No. God has not left you. God has come to you, and you are wrestling with him. He does not ask you to be brave and heroic. He simply asks you to be honest, and to hold on to him.

This is the call to hold on, even when he touches our hip and it hurts like hell.

Jacob held on to God and in holding on to God, he defeated God!

‘I will not let you go till you bless me’.
And the God-man blesses him.

There is a double blessing here.
First he asks him; What is your name?
That is weird. You would expect God to know Jacob’s name.
But God is not asking Jacob to say his name for his, God’s sake. He is asking him to say his name for his own sake

And in saying his name, ‘Jacob’, Jacob is saying so much:
He is saying that he is the ‘supplanter’: he is confessing to his lies and his deceit.

But he is also making a declaration.
Jacob stole the blessing from Esau, the blessing that belonged to the first-born son.
It was a blessing that said that the other brother would give to him and would serve him.  But (and I owe this brilliant insight to Jonathan Sacks, the former chief rabbi in the UK, in his book, ‘Not in God’s name’), when Jacob finally meets his brother in Genesis 33, he is the one who gives his possessions to Esau, and he is the one who bows seven times before Esau.
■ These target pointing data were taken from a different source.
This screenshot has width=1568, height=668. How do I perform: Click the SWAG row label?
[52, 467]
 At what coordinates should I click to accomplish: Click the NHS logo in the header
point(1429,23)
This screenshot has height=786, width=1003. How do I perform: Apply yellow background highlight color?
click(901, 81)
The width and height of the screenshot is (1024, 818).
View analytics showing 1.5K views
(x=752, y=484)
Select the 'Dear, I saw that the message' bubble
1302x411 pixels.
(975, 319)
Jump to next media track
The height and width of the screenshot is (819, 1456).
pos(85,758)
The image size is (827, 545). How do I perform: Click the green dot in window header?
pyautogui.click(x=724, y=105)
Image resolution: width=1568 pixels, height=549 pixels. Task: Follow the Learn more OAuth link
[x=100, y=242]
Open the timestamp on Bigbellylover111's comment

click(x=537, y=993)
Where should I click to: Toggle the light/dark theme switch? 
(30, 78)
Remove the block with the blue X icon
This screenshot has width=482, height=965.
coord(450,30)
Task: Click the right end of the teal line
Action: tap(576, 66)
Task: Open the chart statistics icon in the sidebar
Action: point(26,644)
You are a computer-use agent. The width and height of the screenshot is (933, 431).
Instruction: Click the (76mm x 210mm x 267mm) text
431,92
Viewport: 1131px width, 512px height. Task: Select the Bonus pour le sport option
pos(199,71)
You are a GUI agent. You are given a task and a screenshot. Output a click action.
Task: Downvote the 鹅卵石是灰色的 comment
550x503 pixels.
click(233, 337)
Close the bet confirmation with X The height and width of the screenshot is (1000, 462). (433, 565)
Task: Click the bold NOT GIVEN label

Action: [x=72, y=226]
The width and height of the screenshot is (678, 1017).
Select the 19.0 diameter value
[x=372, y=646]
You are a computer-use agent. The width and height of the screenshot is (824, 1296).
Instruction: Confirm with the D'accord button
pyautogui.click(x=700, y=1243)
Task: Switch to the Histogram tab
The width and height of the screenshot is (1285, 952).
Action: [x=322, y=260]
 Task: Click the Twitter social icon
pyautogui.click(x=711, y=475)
In effect, he accepts his status as second son. 
So when he says: ‘I am Jacob’, he is also saying, “I do not need to be Esau. I do not need to pretend to be my older brother. I do not need to strive to be my older brother. I can be who God made me to be”.

But that is not all, because God then has a different blessing for him. He blesses him with a new name:
“You shall no longer be called Jacob, but Israel, for you have striven with God and with humans, and have prevailed.”

In God’s grace, God comes to us and allows us to overcome him – so that he can bless us

The God-man comes to us and allows us to crucify him – so that he can bless us
The God-man comes to us to wrestle with us.
We can walk away – Jacob could have walked away and tragically many people walk away. But we are invited to wrestle with him, to pray with ‘tears and petitions’, and – like the woman with the unjust judge - to overcome him, so that he can bless us.

It is only when we overcome the one who actually can never be overcome, that we begin to realise the depth of his love for us.
We are set free to face up to the past, to accept ourselves as we are – second or third or fifth or first child, and to discover the unique calling that he has for us.

Jacob becomes Israel.
He becomes the biological father of the people of God, of the twelve tribes of Israel;
But he also becomes the father of the people who strive with the God-man and prevail; he becomes the father of people who have the faith that perseveres, the faith that holds on – and that will not let go, until God blesses us.